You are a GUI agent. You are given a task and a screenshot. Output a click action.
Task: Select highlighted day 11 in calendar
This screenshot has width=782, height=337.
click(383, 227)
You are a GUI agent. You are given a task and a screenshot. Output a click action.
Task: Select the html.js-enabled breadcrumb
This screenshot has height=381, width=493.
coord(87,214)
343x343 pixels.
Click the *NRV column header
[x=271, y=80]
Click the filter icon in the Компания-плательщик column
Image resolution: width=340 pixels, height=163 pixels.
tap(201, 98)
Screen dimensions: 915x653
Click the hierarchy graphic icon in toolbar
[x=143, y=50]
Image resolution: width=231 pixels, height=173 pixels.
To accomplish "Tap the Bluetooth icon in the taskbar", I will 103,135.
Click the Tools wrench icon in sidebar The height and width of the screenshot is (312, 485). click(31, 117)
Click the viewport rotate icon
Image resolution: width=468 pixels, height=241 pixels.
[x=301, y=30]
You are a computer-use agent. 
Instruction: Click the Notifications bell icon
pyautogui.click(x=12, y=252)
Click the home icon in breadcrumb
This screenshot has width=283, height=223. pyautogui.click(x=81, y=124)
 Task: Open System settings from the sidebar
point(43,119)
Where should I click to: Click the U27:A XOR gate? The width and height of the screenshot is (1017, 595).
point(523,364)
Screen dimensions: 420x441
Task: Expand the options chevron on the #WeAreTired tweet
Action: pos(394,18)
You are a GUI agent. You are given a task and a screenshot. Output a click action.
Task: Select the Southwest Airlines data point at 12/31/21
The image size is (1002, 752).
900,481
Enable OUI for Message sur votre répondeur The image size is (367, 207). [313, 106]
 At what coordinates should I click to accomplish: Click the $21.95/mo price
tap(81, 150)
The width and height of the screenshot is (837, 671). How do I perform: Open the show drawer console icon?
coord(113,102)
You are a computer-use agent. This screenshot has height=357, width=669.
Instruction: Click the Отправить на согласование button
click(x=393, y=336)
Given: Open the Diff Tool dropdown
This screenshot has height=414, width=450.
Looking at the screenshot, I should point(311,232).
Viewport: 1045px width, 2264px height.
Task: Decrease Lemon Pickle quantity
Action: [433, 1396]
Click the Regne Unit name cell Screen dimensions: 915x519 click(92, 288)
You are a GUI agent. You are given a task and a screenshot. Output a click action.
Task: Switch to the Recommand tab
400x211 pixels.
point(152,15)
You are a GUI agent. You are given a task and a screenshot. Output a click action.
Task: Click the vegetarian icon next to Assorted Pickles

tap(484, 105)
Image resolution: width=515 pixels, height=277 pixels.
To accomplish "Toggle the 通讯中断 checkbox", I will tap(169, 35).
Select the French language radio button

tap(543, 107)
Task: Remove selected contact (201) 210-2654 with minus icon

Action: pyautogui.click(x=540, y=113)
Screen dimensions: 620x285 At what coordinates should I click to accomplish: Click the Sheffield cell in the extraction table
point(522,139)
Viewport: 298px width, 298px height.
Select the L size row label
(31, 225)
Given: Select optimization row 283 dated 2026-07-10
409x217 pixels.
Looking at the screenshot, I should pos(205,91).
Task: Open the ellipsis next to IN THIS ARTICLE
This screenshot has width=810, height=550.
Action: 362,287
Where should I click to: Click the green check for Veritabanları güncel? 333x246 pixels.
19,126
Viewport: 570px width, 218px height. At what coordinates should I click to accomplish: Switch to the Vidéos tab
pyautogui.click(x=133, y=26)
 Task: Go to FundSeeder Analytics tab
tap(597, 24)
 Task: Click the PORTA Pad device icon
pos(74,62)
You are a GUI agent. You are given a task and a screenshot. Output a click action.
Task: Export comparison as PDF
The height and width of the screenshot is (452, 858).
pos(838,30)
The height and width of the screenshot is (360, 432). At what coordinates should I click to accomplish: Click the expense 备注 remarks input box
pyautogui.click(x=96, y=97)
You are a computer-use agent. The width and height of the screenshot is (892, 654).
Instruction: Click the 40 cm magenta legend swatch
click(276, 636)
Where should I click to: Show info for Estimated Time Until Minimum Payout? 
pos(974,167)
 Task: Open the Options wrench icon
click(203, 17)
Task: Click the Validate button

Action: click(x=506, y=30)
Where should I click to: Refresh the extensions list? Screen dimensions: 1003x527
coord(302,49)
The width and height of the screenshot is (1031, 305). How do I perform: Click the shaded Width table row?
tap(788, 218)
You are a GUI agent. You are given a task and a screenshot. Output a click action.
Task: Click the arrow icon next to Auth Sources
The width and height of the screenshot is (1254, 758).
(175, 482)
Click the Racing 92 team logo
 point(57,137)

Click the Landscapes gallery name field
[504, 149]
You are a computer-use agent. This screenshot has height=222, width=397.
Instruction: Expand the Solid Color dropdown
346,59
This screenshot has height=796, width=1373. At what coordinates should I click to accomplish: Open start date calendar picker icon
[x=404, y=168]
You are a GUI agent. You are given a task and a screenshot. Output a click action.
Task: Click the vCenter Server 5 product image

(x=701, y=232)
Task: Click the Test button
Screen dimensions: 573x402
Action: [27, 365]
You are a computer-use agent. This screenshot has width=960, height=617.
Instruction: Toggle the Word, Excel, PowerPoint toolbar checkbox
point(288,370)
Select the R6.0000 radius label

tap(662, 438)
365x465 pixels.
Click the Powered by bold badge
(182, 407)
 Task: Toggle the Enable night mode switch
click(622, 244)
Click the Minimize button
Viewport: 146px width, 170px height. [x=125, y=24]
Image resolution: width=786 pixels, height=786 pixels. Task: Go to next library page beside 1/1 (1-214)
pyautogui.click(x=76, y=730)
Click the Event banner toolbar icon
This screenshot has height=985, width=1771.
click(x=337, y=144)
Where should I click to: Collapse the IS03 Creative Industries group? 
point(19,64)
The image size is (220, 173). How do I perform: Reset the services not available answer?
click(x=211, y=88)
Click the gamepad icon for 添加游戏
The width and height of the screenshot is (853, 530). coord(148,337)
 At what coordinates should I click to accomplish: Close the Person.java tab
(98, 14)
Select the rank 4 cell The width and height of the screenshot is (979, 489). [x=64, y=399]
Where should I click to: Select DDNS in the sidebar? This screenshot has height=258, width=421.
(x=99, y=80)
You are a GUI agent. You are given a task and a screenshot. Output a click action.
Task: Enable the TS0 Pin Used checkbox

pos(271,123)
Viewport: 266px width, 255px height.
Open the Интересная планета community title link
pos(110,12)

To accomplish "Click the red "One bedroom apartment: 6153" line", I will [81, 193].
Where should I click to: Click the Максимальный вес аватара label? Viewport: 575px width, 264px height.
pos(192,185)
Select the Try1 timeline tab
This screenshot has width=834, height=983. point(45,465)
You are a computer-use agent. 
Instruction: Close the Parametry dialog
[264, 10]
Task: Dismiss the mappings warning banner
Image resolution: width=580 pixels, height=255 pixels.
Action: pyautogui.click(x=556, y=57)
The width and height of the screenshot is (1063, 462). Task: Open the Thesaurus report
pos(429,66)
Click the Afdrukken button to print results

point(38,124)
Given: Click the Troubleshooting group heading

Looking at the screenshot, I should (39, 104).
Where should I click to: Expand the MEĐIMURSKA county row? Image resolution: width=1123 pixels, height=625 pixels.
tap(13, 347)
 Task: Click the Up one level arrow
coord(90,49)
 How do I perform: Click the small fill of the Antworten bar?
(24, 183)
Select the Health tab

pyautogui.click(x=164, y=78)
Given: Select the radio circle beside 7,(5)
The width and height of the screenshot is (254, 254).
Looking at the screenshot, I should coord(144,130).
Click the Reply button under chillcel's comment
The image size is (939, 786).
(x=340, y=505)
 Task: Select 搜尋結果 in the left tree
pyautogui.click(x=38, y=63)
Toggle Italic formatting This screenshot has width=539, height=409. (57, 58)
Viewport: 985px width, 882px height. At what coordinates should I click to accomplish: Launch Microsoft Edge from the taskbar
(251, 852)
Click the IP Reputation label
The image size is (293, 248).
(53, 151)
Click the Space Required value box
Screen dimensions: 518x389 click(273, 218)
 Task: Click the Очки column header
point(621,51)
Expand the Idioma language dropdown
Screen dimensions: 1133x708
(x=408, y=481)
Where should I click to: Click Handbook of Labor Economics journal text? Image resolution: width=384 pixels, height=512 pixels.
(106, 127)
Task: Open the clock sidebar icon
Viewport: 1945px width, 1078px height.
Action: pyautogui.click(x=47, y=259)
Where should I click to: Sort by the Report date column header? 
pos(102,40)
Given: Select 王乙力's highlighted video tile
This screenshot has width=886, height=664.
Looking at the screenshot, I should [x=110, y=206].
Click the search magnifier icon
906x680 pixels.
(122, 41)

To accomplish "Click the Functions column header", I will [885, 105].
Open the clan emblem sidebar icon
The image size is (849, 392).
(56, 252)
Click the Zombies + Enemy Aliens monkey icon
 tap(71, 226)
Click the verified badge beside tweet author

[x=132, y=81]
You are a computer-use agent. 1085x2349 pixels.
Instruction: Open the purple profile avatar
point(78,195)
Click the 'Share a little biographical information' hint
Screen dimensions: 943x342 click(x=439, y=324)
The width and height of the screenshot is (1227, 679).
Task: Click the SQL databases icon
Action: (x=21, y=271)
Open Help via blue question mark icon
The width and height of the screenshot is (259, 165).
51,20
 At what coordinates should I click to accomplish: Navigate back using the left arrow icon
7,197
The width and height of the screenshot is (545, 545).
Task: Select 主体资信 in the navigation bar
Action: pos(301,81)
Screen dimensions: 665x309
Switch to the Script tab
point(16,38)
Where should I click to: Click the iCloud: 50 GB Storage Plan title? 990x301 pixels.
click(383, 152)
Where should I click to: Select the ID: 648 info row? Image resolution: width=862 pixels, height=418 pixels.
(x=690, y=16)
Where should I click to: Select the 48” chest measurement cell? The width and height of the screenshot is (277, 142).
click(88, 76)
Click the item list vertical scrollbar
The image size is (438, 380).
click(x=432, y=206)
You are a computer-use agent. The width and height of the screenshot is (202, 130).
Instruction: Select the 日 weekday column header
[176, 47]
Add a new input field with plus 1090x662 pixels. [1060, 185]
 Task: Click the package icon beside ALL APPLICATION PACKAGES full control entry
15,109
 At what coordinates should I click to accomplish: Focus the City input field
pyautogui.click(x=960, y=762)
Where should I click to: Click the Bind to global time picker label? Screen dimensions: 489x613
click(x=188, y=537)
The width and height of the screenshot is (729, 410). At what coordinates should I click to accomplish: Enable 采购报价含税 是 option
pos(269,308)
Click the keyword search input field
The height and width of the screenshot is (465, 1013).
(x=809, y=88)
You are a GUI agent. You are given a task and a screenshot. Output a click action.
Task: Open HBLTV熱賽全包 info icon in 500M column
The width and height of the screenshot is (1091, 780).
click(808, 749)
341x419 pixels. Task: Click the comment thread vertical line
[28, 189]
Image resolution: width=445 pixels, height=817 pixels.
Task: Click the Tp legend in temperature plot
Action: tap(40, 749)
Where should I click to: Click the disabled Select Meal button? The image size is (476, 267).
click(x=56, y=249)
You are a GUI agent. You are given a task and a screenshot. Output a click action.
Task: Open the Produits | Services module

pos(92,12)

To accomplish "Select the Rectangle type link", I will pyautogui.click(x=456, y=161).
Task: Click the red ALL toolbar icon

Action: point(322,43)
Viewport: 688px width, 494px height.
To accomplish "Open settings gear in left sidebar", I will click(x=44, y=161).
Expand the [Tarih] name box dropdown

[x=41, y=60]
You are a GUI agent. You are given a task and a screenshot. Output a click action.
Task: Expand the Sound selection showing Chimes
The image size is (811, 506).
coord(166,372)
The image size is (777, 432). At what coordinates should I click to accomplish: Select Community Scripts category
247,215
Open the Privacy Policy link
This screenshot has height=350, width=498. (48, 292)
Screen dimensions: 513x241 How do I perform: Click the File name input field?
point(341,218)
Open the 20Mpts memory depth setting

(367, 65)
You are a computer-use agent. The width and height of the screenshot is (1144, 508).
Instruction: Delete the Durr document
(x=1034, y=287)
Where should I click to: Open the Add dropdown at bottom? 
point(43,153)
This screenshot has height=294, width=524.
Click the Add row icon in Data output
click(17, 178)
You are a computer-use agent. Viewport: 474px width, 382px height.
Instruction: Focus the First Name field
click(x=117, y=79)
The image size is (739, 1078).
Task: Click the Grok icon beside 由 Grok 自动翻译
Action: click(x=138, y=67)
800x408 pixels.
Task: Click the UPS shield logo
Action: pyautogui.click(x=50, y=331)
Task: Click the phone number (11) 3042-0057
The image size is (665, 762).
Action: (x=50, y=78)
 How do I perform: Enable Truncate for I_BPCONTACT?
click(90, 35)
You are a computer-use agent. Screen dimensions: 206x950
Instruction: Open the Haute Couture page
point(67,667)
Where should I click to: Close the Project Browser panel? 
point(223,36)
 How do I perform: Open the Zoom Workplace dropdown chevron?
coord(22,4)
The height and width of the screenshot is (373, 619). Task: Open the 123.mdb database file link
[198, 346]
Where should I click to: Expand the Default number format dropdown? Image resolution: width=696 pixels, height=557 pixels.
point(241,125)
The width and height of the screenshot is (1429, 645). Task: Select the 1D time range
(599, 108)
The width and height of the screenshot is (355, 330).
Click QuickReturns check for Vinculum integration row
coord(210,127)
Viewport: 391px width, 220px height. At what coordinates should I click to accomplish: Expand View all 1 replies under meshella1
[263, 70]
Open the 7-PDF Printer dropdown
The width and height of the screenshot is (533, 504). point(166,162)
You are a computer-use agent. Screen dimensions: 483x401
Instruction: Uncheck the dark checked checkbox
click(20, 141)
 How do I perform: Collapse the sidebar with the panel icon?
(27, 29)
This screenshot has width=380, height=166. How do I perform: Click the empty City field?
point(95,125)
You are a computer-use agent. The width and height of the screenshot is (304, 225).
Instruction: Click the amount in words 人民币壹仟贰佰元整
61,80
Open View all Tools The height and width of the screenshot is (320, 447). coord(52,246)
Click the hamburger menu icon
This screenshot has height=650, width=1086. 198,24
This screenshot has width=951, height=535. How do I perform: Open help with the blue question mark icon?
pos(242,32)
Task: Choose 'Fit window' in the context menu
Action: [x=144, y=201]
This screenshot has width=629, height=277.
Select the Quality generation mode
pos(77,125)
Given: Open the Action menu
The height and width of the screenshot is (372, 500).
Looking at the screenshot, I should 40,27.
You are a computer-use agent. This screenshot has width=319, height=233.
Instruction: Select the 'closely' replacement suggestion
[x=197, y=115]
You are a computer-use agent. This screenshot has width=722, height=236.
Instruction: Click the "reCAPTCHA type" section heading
------
Exercise details. Looking at the entries above, count the lines that contain "type" and answer with only the number.

Expected answer. 2